返却しなかった保険証を使い続けるとどうなるのか?
健康保険証を返却しなかった場合、退職日で健康保険の資格は喪失します。
とはいえ、その保険証自体は医療機関で使い続けられます。
医療機関は在職者かどうかをいちいちチェックしないので、古い保険証でも使い続けられてしまうんですね。
しかし、失効した健康保険証を使い続けていると、いずれ保険者のところで引っかかります。
そして、保険制度が負担していた7割分の医療費を請求されます。
たとえば1万円の治療を受けて3割負担の3,000円を払っていたら、残り7割分の7,000円を請求されます。
健康保険に入り直せばこの7割は返還されますが、いったん大きな額を払うので失業者にとっては結構イタイです。
いずれにせよ、手続きしておかないととても面倒くさいことになります。
退職したら必ず健康保険証を返却して、新しい健康保険に入り直しましょう。
退職後の健康保険には「国民健康保険」と「会社の健康保険の任意継続制度」という2つの選択肢があります。
退職後の健康保険
- 国民健康保険に入る
- 会社の健康保険の任意継続制度を使う
人によってどちらが得かは違ってきます。
次の記事で国民健康保険と任意継続のどちらが得かを解説してるので、自分に向いた方に入ってください。

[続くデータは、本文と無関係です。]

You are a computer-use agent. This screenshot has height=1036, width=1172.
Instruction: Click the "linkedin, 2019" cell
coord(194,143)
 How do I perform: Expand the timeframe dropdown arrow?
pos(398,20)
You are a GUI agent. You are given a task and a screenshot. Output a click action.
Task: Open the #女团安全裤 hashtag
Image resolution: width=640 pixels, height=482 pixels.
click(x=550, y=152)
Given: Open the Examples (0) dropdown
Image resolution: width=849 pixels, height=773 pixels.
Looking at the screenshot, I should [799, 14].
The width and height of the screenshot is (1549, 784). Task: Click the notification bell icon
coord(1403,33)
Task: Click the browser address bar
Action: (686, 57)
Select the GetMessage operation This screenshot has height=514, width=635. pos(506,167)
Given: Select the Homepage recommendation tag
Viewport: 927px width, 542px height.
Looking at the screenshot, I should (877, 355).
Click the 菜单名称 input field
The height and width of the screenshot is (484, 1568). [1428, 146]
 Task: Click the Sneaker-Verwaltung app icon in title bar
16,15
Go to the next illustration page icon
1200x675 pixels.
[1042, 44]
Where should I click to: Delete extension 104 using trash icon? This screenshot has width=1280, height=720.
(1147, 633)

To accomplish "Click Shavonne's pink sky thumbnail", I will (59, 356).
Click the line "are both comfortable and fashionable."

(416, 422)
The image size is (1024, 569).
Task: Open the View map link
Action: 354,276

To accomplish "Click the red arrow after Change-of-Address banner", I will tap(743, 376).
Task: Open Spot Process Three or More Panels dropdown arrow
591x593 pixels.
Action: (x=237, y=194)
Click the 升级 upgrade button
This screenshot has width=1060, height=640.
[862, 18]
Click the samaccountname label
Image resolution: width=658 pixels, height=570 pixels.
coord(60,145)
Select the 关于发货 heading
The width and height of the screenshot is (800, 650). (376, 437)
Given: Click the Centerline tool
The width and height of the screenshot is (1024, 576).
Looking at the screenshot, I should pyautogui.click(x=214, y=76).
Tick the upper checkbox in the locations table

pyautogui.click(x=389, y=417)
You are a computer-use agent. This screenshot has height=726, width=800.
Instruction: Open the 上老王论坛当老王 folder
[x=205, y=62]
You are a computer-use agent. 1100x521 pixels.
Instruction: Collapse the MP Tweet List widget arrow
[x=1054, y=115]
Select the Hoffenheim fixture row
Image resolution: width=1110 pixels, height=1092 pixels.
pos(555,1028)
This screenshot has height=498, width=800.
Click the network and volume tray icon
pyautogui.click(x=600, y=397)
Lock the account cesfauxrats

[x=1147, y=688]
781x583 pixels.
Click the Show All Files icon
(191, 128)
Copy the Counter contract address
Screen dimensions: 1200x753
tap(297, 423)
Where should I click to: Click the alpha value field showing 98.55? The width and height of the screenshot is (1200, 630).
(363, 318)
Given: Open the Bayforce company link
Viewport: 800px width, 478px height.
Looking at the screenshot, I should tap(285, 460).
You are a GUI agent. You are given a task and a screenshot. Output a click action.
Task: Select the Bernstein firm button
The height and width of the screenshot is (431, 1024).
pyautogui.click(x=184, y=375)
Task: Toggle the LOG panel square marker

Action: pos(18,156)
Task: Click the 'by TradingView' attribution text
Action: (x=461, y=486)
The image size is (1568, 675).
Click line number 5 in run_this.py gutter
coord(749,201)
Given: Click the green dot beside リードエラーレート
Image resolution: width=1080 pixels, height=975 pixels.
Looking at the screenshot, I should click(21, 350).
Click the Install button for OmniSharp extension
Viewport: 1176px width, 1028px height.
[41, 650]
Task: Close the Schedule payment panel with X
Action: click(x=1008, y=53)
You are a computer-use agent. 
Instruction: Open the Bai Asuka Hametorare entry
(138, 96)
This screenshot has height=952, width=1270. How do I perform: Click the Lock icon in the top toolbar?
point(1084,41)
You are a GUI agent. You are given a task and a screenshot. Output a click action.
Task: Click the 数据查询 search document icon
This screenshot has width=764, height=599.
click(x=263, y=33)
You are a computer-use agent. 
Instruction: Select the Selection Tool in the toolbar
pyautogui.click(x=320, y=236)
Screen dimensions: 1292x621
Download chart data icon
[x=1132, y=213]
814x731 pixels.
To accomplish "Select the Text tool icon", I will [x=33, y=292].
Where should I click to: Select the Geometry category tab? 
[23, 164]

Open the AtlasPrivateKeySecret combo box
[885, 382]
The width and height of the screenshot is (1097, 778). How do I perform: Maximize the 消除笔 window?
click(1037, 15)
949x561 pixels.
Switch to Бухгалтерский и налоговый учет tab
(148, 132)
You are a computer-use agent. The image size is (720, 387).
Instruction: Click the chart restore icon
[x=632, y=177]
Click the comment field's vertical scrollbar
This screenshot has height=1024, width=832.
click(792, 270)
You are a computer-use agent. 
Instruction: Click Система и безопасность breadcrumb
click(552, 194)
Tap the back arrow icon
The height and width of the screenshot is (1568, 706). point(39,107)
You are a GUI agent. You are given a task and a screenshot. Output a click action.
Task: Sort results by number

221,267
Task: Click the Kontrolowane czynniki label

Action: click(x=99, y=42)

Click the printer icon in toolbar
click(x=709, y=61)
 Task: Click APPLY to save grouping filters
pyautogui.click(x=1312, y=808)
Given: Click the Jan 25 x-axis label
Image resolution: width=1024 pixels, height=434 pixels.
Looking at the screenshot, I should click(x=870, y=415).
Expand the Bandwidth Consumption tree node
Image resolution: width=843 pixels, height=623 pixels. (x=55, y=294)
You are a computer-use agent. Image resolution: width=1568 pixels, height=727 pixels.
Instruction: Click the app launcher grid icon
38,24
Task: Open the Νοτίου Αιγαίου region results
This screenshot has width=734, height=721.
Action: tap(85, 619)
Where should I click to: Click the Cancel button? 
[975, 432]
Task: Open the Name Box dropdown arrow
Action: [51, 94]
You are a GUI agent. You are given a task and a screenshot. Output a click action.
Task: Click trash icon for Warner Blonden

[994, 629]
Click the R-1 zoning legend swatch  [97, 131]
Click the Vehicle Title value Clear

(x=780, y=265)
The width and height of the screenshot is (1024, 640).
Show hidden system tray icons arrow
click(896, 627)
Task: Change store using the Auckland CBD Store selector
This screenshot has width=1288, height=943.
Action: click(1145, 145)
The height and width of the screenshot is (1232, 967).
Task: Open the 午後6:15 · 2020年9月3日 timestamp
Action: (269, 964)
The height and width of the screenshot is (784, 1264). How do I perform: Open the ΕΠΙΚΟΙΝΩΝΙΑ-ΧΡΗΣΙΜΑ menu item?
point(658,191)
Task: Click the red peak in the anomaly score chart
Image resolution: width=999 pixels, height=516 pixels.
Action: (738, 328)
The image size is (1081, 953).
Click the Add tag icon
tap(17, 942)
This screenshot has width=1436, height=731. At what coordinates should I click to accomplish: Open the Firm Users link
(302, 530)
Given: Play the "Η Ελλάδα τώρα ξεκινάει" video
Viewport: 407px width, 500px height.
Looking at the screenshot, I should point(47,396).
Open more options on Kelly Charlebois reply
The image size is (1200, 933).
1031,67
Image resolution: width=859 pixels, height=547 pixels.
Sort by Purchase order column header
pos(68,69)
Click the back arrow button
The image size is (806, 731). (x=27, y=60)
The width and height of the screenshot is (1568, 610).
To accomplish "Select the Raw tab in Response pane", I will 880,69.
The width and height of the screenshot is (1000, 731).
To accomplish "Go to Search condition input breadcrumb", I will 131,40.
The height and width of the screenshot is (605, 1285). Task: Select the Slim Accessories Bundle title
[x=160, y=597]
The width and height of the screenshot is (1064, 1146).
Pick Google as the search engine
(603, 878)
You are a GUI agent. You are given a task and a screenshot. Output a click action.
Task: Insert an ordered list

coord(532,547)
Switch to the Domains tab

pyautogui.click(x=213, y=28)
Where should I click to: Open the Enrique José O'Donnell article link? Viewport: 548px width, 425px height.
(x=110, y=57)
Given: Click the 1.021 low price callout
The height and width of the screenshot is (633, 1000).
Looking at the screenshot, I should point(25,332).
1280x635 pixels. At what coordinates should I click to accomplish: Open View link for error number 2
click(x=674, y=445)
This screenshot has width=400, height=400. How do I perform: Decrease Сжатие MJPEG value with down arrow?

関連記事任意継続と国民健康保険どっちが得か?退職後の健康保険の選び方
保険証を返却できないときは郵送でもOK
何らかの理由で健康保険証が返却できい場合は、郵送で返却しましょう。
手渡しじゃなくても会社に届けばOKです。
辞表をバーン!と出して辞めたときなど、後から顔を出すのは気まずいなら郵送で返却をしましょう。
郵送で健康保険証を返却するときは簡易書留で送りましょう。
大事な書類なので、郵便事故による紛失を防ぐためです。
保険証単体で送るのではなく、「返却が遅れて申し訳ありませんでした」と手紙を添えた方が無難ですね。
いくら会社を恨んでいても、ちゃんとあいさつしておくのが大人の対応です。
退職の手続きでまごついても、何もいいことはありません。
「立つ鳥跡を濁さず」なので、手続きはスムーズに済ませてスッキリと退職しましょう。